[Stored records]
—————

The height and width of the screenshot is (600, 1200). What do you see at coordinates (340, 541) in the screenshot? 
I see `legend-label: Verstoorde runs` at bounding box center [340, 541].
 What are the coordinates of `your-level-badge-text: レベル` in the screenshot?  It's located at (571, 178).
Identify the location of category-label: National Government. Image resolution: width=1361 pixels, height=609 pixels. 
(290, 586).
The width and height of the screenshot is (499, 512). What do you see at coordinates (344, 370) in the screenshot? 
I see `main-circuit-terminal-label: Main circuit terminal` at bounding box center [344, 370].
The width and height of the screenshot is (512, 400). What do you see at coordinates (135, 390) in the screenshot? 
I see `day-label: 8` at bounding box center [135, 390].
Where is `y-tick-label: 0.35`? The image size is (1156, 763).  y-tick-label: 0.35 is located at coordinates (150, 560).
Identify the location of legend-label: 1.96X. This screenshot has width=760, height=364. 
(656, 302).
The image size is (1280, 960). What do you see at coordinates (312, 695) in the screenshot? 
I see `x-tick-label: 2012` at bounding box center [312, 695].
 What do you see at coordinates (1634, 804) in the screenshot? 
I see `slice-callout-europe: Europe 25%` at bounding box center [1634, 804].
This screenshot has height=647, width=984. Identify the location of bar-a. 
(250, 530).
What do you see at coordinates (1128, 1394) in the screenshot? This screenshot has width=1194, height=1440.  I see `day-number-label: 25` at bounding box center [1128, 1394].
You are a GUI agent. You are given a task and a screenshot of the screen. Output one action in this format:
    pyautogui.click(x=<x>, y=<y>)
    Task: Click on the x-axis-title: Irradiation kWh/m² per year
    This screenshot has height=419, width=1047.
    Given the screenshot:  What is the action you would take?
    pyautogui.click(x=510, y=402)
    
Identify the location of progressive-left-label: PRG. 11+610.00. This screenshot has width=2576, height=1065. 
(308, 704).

—————

Task goal – Print everything from the line containing "What do you see at coordinates (1634, 804)" down to the line containing "(250, 530).", both included, copied line for line without any changes.

Solution for this exercise –
 What do you see at coordinates (1634, 804) in the screenshot? 
I see `slice-callout-europe: Europe 25%` at bounding box center [1634, 804].
This screenshot has height=647, width=984. Identify the location of bar-a. 
(250, 530).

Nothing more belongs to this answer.